> **DOCUMENT TEXT**:
The autoinhibited talin is unfavorable to bind membrane. 2D-HSQC of 0.04 mM ¹⁵N-labeled talin-F2F3 (left) or 0.04 mM ¹⁵N-labeled talin-F2F3 plus 0.08 mM unlabeled talin-RS (right) in the absence (black) and presence (red) of 2.4 mM 4:1 POPC:POPS LUV. Significant line broadening (as reflected by the decreased peak intensity) occurred for many signals (see representative insert panel) when negatively charged vesicle was added to free talin-F2F3 (left panel). Such line broadening effect was dramatically reduced (right panel) when the same vesicles were added to talin-F2F3/talin-RS complex, indicating talin-RS effectively inhibits the access of talin-F2F3 to membrane.

> **EXCERPTED RECORDS**:

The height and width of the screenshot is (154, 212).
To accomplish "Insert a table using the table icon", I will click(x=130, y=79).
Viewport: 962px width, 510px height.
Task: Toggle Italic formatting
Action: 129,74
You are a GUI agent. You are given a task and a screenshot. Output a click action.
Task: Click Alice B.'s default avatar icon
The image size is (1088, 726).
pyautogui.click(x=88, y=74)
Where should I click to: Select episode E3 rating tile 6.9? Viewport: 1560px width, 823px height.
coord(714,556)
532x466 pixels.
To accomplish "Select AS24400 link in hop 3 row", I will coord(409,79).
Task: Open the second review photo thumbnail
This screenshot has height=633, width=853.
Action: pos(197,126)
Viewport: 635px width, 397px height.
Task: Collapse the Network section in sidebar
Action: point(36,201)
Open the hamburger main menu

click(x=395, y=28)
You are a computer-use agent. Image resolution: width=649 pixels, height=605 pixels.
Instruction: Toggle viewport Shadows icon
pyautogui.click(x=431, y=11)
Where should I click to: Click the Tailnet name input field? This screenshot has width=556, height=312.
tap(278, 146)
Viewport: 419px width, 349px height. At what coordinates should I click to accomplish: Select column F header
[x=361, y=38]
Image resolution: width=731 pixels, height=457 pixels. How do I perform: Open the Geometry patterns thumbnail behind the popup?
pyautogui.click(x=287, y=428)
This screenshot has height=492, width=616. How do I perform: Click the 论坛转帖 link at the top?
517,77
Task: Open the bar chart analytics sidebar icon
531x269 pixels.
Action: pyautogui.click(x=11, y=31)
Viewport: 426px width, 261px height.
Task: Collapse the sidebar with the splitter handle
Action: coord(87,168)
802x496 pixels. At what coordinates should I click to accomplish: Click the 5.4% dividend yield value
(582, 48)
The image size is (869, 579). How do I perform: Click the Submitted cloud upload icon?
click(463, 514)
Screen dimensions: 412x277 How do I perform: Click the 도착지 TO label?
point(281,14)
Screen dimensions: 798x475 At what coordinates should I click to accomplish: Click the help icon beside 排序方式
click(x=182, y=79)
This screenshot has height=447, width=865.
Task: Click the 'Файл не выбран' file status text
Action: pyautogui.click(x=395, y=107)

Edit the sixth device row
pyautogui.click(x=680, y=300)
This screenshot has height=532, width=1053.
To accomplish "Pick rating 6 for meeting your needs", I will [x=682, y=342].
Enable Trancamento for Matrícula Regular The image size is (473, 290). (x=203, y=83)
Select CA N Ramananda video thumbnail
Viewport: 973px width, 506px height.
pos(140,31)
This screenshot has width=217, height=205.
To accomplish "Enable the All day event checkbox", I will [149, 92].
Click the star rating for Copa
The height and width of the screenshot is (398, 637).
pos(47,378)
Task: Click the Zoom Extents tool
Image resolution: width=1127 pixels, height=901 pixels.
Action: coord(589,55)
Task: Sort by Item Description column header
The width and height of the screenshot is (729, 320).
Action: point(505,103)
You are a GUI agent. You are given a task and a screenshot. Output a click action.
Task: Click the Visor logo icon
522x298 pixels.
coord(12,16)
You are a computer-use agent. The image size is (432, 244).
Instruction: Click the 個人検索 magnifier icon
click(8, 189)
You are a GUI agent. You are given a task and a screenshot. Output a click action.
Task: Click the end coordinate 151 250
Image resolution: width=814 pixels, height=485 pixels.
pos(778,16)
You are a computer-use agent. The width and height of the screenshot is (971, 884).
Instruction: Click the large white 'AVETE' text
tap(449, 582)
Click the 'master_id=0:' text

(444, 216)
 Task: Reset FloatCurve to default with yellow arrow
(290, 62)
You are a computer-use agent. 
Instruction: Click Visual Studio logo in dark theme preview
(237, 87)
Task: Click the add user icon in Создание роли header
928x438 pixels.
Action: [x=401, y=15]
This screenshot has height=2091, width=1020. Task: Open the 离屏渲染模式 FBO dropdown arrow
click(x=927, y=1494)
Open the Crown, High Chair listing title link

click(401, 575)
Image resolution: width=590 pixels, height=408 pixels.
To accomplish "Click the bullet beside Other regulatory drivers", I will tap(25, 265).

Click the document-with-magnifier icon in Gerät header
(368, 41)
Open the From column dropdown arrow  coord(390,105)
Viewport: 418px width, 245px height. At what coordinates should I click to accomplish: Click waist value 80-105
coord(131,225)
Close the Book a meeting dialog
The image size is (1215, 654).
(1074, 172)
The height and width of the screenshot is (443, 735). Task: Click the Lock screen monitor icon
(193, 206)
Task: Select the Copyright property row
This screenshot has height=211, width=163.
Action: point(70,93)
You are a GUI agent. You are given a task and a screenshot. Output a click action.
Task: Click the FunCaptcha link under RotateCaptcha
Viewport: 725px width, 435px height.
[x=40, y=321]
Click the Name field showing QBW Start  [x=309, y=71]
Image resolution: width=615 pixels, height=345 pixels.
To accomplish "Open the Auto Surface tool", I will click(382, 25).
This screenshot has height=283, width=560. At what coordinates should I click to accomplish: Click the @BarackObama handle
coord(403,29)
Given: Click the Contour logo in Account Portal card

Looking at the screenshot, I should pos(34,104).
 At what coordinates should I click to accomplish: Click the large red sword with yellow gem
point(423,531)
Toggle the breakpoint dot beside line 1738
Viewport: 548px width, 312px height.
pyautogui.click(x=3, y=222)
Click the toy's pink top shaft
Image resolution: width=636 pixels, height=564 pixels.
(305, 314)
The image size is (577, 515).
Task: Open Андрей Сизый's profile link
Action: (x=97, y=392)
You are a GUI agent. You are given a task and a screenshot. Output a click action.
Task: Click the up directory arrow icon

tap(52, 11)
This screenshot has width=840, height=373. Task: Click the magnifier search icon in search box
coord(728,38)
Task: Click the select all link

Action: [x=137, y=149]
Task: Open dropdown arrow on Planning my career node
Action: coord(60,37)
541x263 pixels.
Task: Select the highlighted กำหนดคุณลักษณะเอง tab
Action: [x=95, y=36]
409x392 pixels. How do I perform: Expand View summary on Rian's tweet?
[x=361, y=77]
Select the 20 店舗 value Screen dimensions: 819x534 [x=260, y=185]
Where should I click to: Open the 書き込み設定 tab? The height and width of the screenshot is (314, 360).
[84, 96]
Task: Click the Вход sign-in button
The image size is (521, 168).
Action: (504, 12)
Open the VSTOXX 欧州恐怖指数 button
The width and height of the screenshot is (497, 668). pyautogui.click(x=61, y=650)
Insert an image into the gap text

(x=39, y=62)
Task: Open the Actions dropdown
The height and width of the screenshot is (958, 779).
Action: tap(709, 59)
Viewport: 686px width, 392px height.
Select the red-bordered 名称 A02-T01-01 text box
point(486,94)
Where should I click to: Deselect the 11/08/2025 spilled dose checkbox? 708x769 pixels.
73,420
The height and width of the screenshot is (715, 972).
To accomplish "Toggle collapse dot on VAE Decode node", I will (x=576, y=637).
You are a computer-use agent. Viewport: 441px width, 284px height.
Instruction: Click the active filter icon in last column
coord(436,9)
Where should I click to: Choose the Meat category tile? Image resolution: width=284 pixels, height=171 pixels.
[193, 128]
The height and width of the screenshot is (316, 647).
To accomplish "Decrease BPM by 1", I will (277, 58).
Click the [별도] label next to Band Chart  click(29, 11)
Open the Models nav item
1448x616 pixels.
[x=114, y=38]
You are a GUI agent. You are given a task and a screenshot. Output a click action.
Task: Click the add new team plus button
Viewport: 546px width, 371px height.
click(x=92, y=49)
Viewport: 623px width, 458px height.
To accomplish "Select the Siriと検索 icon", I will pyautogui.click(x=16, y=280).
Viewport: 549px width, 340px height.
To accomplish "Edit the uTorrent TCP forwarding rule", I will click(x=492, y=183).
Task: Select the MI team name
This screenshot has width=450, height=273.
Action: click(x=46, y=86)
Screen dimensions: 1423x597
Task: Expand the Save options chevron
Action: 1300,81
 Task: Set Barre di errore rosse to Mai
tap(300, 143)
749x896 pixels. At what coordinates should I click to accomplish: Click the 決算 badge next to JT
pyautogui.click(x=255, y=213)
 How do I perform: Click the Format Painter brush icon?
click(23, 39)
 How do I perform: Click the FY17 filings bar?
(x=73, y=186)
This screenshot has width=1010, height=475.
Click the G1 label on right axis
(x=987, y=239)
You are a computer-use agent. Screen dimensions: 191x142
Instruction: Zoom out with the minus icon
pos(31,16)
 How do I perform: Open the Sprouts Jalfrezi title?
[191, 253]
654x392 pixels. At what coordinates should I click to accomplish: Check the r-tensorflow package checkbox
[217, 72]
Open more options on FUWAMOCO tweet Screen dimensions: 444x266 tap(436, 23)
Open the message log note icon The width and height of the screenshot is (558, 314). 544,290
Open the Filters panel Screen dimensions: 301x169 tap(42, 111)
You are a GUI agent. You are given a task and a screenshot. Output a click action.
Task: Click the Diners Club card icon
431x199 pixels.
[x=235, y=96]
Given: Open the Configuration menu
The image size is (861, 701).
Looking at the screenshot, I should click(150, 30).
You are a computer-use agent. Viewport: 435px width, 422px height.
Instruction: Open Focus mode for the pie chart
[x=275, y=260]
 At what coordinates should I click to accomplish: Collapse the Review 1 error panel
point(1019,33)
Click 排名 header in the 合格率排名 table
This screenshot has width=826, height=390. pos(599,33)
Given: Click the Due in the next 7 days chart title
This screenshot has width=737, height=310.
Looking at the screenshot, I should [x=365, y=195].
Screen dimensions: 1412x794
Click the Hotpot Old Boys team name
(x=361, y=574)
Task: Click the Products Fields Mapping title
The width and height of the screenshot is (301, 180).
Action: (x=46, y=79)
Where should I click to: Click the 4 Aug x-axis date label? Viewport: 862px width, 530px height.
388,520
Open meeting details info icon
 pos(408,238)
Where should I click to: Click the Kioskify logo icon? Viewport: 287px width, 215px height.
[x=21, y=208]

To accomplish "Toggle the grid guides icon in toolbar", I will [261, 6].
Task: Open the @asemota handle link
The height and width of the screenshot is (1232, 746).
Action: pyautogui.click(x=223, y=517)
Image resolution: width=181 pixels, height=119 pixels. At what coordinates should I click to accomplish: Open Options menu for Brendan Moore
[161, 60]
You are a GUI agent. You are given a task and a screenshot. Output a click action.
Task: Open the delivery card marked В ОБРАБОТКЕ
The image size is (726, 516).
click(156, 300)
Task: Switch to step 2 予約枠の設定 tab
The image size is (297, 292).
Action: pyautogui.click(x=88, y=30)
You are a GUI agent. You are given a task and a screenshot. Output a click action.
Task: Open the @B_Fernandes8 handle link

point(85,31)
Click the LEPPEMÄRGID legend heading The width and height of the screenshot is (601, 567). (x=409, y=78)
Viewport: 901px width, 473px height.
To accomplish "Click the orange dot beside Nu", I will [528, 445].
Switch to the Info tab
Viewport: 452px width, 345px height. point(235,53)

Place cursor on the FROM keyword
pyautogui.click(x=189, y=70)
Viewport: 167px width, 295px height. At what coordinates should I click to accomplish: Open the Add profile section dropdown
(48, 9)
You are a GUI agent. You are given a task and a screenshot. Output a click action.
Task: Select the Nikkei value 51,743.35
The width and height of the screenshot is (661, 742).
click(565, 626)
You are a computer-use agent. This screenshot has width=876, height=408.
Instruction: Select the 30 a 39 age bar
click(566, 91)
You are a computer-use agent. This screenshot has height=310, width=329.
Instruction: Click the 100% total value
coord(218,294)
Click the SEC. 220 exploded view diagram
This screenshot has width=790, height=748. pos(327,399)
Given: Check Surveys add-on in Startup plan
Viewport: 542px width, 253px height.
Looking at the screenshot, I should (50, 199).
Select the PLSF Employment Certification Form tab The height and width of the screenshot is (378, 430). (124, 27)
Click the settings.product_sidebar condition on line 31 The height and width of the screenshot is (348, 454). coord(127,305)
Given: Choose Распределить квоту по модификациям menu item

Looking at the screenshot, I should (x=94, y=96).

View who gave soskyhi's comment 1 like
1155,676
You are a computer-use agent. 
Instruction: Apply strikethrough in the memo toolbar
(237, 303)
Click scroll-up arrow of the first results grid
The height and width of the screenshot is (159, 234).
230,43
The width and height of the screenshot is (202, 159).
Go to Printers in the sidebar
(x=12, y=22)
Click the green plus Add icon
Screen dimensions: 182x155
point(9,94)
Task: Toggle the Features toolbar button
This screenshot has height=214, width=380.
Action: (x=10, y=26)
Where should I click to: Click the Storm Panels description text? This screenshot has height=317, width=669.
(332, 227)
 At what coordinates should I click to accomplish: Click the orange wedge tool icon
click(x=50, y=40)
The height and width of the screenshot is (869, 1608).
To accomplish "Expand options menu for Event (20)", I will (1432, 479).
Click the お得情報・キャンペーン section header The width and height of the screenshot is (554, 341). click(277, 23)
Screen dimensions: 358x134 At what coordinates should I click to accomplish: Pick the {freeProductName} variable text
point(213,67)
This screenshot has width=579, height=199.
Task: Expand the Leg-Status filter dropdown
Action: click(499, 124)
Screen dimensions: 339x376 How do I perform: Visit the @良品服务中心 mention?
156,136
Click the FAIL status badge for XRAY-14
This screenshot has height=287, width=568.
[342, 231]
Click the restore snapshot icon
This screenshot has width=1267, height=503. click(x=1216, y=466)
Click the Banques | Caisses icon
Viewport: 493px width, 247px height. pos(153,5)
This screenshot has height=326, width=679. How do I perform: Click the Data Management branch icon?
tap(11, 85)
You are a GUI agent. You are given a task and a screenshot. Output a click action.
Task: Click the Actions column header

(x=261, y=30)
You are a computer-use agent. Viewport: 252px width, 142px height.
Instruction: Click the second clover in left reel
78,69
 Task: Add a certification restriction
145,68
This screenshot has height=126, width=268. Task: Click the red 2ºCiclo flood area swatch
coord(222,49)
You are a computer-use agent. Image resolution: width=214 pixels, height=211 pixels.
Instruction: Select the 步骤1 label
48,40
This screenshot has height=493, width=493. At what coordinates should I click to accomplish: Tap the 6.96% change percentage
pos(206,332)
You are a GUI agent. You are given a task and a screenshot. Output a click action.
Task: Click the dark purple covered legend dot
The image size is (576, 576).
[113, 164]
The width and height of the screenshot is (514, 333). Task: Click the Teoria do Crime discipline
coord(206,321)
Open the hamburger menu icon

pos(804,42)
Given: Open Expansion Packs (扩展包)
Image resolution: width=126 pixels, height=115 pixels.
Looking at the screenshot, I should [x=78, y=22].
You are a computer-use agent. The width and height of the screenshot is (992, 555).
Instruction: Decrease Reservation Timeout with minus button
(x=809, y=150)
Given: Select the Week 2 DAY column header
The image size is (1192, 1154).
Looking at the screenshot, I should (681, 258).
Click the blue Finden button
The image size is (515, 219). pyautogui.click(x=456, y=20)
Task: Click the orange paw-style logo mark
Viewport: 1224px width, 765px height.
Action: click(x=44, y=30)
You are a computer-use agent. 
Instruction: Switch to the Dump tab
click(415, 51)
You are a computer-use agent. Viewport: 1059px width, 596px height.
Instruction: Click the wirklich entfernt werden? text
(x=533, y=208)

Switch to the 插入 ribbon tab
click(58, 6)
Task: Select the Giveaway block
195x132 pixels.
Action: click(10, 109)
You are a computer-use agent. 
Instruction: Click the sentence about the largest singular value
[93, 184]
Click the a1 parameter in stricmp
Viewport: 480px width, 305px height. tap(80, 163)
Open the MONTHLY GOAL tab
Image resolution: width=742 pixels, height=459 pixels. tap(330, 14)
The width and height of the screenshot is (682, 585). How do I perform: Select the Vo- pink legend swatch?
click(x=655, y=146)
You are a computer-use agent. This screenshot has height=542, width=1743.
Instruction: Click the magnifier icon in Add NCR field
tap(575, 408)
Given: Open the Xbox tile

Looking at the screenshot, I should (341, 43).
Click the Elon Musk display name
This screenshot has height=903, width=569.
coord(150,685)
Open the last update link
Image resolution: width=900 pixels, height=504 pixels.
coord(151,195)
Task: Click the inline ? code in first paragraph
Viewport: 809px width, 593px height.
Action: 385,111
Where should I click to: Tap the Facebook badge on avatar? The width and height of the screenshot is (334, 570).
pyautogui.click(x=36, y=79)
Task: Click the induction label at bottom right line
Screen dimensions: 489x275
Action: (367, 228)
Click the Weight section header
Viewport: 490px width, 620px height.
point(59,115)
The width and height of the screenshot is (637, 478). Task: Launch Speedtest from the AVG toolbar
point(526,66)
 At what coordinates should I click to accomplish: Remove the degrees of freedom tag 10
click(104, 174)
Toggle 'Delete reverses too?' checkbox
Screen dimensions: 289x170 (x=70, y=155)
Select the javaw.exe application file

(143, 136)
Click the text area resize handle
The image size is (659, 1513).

> **EXERCISES TO COMPLETE**:
1. Do these statements agree with the talin text? Answer yes or no for each, and quote the words that decide it.
(a) The labeled talin-F2F3 was used at 0.04 mM.
(b) The vesicles had a 3:1 POPC:POPS makeup.
(c) Line broadening grew stronger when the vesicles were added to the talin-F2F3/talin-RS complex.
2. Answer from the talin text:
(a) At what concentration was unlabeled talin-RS added?
(b) What color marks the spectra taken with the vesicles present?
(c) What does the decreased peak intensity reflect?
Base every answer on the talin text alone.

> **YOUR RESPONSES**:
1.
(a) Yes: "0.04 mM ¹⁵N-labeled talin-F2F3"
(b) No: "2.4 mM 4:1 POPC:POPS LUV"
(c) No: "Such line broadening effect was dramatically reduced (right panel) when the same vesicles were added to talin-F2F3/talin-RS complex"

2.
(a) 0.08 mM
(b) Red
(c) Significant line broadening